Namaku Azizah. Tulisan yang aku buat tidak menceritakan tentang seorang pahlawan nasional, melainkan tentang dua orang pahlawan yang berjasa besar di dalam kehidupanku. Tak lain dan tak bukan, adalah kedua orang tuaku. Merekalah yang memiliki peran penting dalam kehidupanku. Ayah Ibuku sudah bagaikan separuh nafasku. Tanpa mereka di sisiku, aku pasti sudah berjalan tanpa arah tujuan. Aku sangat menyayangi mereka. Disaat apapun itu, aku pasti selalu memikirkan mereka. Bahkan selama di pondokpun, disela-sela kesibukan belajar, aku akan selalu mencari waktu senggang untuk mendoakan mereka. Kapanpun.
Minggu, 21 Juli 2024. Hari pertama aku masuk ke pondok. Saat pagi hari, orang tuaku sudah sangat sibuk menyiapkan barang-barang yang harus kubawa ke pondok. Aku mencoba untuk membantu, walau sedikit-sedikit. Ayahku menaikkan barang-barangku ke dalam bagasi mobil, sementara ibuku memeriksa dan memasukkan barang-barang yang belum sempat dimasukkan. Aku? Aku membawa barang-barang yang sudah di packing oleh Ibuku ke dekat bagasi mobil. Kulakukan hal itu dengan tujuan untuk mempermudah ayahku menaikkan barang. Setelah semuanya selesai, aku, ibu, dan ayahku naik ke atas mobil, bergegas menuju SMIT Bina Amal, pondok yang sekarang ini sedang kutempati. Saat telah sampai di depan boarding school tersebut, perasaanku yang tadinya biasa saja, tiba-tiba seperti ada yang mengganjal. Awalnya, kupikir karena aku baru saja datang ke tempat tersebut, tapi lama kelamaan aku sadar, bahwa ternyata aku masih belum siap berpisah dari orang tuaku.
Malam pertama di pondok, aku berusaha untuk menjadi seperti diriku yang biasanya, menjadi seorang ekstrovert.

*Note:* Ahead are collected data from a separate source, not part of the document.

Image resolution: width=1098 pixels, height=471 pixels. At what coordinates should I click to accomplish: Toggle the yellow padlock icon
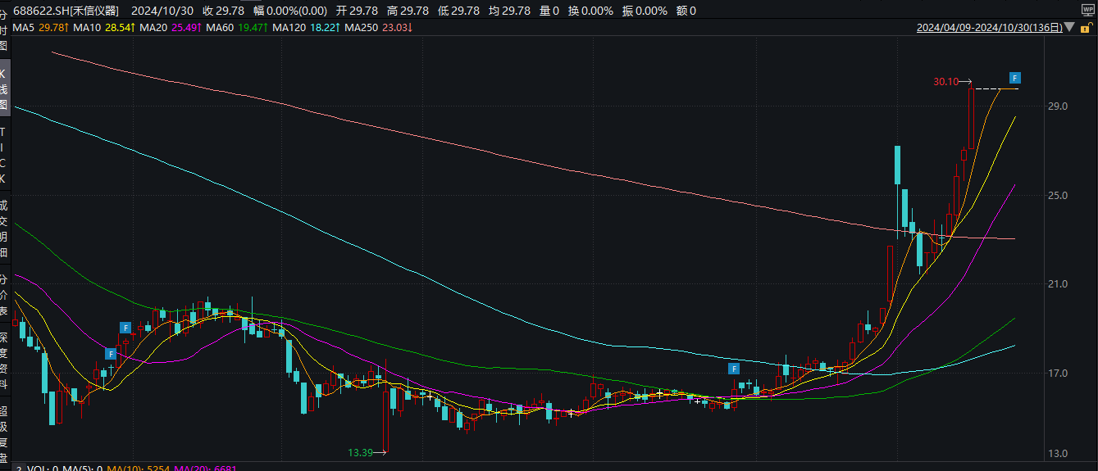(1085, 28)
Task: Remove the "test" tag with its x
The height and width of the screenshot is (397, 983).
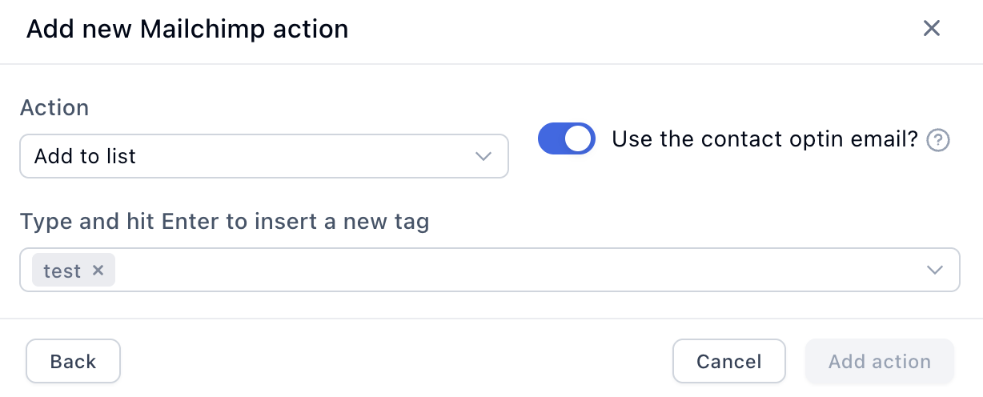Action: tap(98, 271)
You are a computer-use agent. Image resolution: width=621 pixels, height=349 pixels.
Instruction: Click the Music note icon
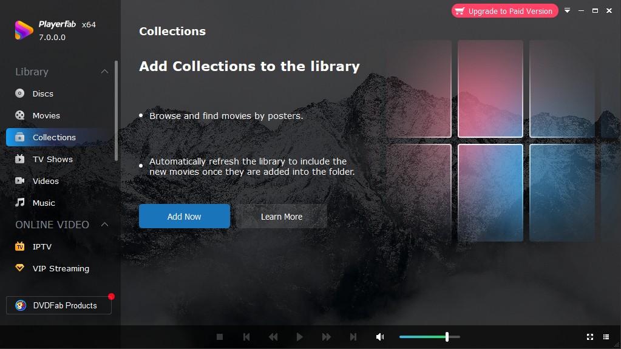(20, 203)
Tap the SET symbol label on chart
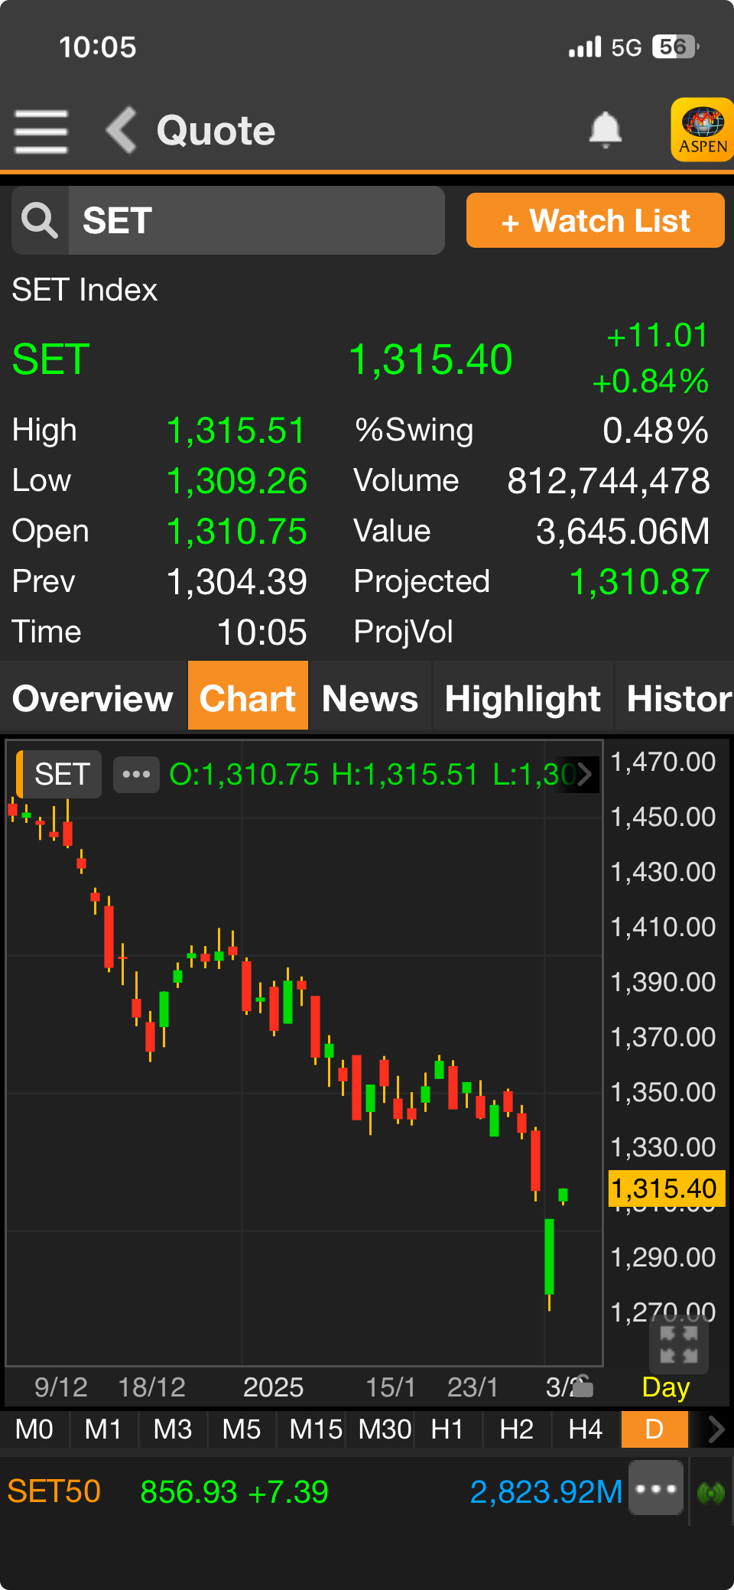Screen dimensions: 734x1590 (x=61, y=775)
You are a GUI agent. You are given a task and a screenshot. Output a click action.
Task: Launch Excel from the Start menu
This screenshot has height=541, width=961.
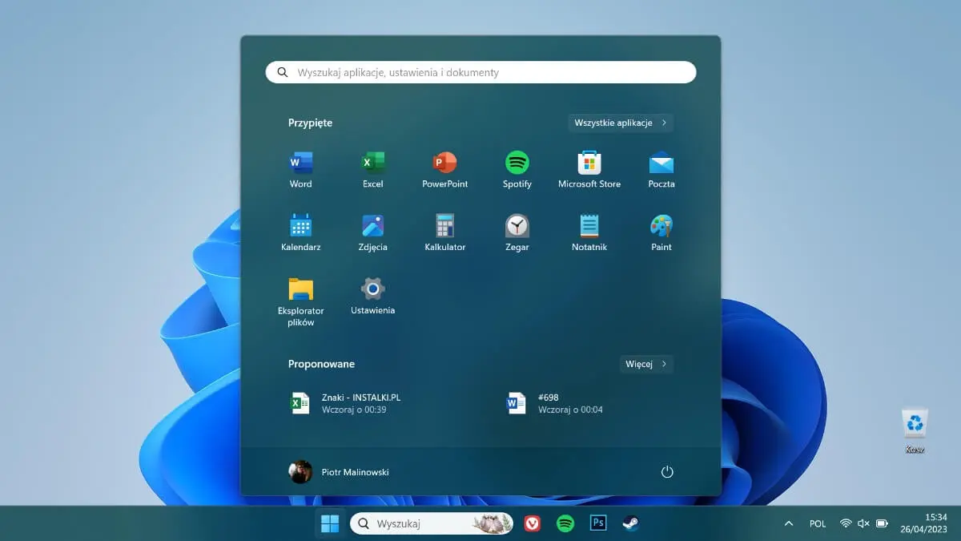[x=372, y=164]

Aku mencoba untuk mengubah suasana di kamarku, dari yang awalnya sunyi, kuubah menjadi ramai. Caraku mengubah suasana di kamarku, adalah dengan menumpuk-numpuk jajanan yang kubawa sebelumnya. Apa yang terjadi setelah itu? Aku berhasil mencairkan suasana kamarku, menjadi penuh tawa. Aku berhasil, aku berhasil menjadi diriku sendiri di tempat baru. Senyum mengembang di wajahku, ternyata ini rasanya berada di pondok, ya? Walau tanpa teman lama, ternyata aku tetap bisa menjadi seseorang yang penuh keceriaan.

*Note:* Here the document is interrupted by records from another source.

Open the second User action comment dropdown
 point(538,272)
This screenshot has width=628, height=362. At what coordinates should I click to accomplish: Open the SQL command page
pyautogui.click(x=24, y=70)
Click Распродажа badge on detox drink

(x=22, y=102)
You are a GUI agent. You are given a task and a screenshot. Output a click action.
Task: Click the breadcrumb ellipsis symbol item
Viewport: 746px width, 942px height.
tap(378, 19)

Hari-hari berlalu, tak terasa sudah 3 bulan lebih kulewati bersama teman-temanku di pondok. Walau masih ada perasaan janggal di dalam hatiku, aku menepisnya. Karena aku tahu. Aku disini untuk membuat Ayah dan Ibu bangga kepadaku. Aku sekarang sudah mulai bisa mengurus diriku sendiri.
Ayah, Ibu, lihatlah anakmu yang sudah beranjak remaja ini. Inilah hasil dari didikan Ayah dan Ibu selama ini. Lihatlah, putri kecilmu ini sekarang sudah memiliki cukup pengalaman untuk berkembang lebih pesat lagi. Lihatlah, perkembangan anak gadismu ini, yang selalu meraih peringkat terbesar di kelas. Lihatlah, anak perempuanmu ini, yang sedang berusaha mendidik dirinya agar jadi lebih mandiri. Ayah, Ibu. Selama ini, Ayah dan Ibu telah berjuang untuk kakak, dan untukku juga. Selama ini, Ayah dan Ibu, telah mengerahkan seluruh tenaganya, untuk kakak, dan aku. Ayah, Ibu, terima kasih untuk semua yang telah engkau beri. Semuanya tak ada yang sia-sia. Sekali lagi, terima kasih untuk semuanya.
“Assalamu’alaikum. Ibu?”
“Wa’alaikumussalam. Kenapa, dek?”
“Aku kangen, hehe. Ibu gimana kabarnya? Sehat?”
“Alhamdulillah, Ibu sehat. Adek sehat?”
“Alhamdulillah, iya. Ayah sehat?”
“Alhamdulillah, Ayah juga sehat. Adek udah disiplin disana?”
“Belum terlalu, tapi aku bakalan coba jadi lebih baik.”
“Yang disiplin ya, sayangnya Ayah Ibu.”
“Siaapp!”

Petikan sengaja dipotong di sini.